The task:
Reproduce the data below without alteration, beginning at the line that contains "363x302 pixels." and ending after the line that contains "will (20, 416).".

Available records:
──────
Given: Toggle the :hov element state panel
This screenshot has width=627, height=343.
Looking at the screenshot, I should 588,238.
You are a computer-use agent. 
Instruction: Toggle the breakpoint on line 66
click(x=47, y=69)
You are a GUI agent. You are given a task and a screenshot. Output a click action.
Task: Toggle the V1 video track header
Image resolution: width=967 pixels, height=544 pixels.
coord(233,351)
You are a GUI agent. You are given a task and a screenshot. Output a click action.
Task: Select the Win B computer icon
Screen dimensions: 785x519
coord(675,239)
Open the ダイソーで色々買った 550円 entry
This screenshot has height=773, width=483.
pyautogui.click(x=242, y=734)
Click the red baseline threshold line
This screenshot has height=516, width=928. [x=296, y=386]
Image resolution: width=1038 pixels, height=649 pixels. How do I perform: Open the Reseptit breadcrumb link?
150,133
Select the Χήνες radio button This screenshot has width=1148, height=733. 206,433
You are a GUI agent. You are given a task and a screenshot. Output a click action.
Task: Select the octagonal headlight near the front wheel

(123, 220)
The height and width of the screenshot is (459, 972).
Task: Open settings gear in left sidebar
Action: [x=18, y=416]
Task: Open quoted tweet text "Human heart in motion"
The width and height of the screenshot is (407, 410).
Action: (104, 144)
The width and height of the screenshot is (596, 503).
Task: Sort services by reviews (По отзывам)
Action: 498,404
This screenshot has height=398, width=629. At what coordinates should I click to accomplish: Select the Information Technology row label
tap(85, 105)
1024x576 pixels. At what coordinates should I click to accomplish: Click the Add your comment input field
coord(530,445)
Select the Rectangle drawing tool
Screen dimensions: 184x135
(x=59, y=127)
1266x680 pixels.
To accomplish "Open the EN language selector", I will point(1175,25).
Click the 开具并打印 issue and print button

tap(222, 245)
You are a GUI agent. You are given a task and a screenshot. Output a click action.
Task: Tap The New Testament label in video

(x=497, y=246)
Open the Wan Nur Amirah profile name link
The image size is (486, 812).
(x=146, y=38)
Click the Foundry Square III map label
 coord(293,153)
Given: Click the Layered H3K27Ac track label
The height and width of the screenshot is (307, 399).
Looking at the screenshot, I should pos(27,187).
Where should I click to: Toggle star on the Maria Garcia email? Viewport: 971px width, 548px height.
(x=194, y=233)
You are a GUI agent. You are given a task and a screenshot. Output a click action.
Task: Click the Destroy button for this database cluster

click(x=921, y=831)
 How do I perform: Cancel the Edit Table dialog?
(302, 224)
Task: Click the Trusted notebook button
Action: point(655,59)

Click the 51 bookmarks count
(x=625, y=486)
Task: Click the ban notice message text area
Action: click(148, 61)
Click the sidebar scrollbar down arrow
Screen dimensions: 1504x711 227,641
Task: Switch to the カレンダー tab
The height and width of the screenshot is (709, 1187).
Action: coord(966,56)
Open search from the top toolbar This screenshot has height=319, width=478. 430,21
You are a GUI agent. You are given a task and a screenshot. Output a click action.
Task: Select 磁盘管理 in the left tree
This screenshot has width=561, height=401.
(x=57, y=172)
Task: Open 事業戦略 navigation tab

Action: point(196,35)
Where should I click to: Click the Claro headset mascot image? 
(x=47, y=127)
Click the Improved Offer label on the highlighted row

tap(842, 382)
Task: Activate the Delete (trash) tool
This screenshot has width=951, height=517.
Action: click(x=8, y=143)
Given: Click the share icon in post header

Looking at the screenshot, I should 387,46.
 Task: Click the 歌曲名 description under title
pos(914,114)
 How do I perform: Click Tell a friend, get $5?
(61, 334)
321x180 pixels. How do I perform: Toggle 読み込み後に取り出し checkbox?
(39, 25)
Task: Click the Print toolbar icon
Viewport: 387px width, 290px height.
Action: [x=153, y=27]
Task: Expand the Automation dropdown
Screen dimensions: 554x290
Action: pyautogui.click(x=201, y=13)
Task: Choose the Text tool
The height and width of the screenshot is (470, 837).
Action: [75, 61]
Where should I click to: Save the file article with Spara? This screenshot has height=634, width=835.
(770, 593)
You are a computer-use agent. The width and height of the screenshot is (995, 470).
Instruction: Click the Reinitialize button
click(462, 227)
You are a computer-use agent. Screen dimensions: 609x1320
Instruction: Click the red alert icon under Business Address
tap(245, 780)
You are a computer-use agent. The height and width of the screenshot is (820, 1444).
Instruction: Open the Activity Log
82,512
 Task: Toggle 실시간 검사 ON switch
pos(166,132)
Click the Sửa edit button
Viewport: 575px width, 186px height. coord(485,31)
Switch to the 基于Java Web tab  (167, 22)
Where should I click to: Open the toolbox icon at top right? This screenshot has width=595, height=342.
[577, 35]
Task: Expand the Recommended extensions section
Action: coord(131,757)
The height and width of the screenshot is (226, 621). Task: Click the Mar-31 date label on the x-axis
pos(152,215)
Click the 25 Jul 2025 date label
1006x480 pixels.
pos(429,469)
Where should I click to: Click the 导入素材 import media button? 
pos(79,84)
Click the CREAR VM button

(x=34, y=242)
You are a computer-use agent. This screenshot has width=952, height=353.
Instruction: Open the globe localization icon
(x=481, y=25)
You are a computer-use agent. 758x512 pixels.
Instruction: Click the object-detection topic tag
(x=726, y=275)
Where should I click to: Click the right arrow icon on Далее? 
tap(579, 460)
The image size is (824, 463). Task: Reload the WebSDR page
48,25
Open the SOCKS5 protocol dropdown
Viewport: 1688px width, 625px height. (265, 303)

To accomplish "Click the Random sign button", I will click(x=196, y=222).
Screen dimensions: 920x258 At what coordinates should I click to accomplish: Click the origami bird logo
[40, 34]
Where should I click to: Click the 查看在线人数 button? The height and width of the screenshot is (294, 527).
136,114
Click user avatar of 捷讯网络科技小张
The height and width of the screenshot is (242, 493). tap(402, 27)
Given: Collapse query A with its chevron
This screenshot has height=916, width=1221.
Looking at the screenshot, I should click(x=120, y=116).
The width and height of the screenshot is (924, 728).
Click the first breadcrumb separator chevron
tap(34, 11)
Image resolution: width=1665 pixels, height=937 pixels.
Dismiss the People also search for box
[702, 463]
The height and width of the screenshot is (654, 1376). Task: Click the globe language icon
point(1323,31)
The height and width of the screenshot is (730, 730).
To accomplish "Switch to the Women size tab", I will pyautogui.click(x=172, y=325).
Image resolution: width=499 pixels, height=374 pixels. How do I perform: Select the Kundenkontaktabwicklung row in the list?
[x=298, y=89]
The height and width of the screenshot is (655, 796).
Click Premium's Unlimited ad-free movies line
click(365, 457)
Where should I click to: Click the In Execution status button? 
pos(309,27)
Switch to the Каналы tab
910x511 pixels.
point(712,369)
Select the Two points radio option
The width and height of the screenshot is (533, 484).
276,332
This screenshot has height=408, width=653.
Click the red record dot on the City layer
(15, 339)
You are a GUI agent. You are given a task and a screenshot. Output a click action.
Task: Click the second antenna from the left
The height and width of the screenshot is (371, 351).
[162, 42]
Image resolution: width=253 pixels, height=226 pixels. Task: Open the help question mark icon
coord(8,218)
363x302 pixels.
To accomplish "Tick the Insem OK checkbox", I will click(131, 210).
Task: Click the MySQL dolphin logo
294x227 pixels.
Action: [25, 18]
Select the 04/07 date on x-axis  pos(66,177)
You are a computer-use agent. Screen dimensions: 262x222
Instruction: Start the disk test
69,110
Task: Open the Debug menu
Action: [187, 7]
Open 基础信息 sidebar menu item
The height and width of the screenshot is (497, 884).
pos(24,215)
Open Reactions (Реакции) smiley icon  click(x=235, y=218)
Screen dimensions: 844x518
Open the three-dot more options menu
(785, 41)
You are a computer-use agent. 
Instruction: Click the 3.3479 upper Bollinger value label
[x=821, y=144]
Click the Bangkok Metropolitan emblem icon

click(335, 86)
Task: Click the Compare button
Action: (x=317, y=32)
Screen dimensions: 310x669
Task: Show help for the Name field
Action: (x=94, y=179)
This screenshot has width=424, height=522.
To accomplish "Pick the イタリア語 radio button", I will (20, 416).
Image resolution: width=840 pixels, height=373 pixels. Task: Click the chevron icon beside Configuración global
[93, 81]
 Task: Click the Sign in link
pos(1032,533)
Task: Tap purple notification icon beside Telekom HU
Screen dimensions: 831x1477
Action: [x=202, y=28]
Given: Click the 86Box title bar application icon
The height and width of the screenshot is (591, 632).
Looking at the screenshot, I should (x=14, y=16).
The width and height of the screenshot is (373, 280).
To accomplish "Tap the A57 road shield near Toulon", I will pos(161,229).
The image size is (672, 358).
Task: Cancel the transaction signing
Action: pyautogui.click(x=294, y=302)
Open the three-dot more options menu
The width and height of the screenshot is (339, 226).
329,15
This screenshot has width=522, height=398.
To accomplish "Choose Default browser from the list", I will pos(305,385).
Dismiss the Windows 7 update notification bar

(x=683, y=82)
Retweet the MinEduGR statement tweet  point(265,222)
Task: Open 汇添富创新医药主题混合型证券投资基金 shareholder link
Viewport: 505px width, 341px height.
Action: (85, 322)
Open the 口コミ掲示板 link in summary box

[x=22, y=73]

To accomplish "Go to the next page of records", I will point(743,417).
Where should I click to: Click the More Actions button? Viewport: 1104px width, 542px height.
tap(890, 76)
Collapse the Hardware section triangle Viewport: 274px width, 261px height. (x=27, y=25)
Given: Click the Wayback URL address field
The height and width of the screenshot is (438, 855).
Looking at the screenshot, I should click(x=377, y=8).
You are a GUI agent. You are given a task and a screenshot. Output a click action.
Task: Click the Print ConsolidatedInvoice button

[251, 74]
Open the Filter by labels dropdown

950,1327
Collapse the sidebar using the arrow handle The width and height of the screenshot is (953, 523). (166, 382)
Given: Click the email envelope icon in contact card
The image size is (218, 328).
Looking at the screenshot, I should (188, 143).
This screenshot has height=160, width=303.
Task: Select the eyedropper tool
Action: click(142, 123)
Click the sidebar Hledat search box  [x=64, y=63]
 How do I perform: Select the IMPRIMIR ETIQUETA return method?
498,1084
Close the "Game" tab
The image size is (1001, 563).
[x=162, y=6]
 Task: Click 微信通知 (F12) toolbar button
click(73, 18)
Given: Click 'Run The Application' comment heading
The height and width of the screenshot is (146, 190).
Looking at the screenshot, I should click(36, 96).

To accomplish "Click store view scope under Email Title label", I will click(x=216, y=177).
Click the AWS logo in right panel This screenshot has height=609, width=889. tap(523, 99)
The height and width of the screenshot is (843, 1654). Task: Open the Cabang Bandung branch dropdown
──────
Answer to this problem:
363x302 pixels.
To accomplish "Tick the Insem OK checkbox", I will click(131, 210).
Task: Click the MySQL dolphin logo
294x227 pixels.
Action: [25, 18]
Select the 04/07 date on x-axis  pos(66,177)
You are a computer-use agent. Screen dimensions: 262x222
Instruction: Start the disk test
69,110
Task: Open the Debug menu
Action: [187, 7]
Open 基础信息 sidebar menu item
The height and width of the screenshot is (497, 884).
pos(24,215)
Open Reactions (Реакции) smiley icon  click(x=235, y=218)
Screen dimensions: 844x518
Open the three-dot more options menu
(785, 41)
You are a computer-use agent. 
Instruction: Click the 3.3479 upper Bollinger value label
[x=821, y=144]
Click the Bangkok Metropolitan emblem icon

click(335, 86)
Task: Click the Compare button
Action: (x=317, y=32)
Screen dimensions: 310x669
Task: Show help for the Name field
Action: (x=94, y=179)
This screenshot has width=424, height=522.
To accomplish "Pick the イタリア語 radio button", I will (20, 416).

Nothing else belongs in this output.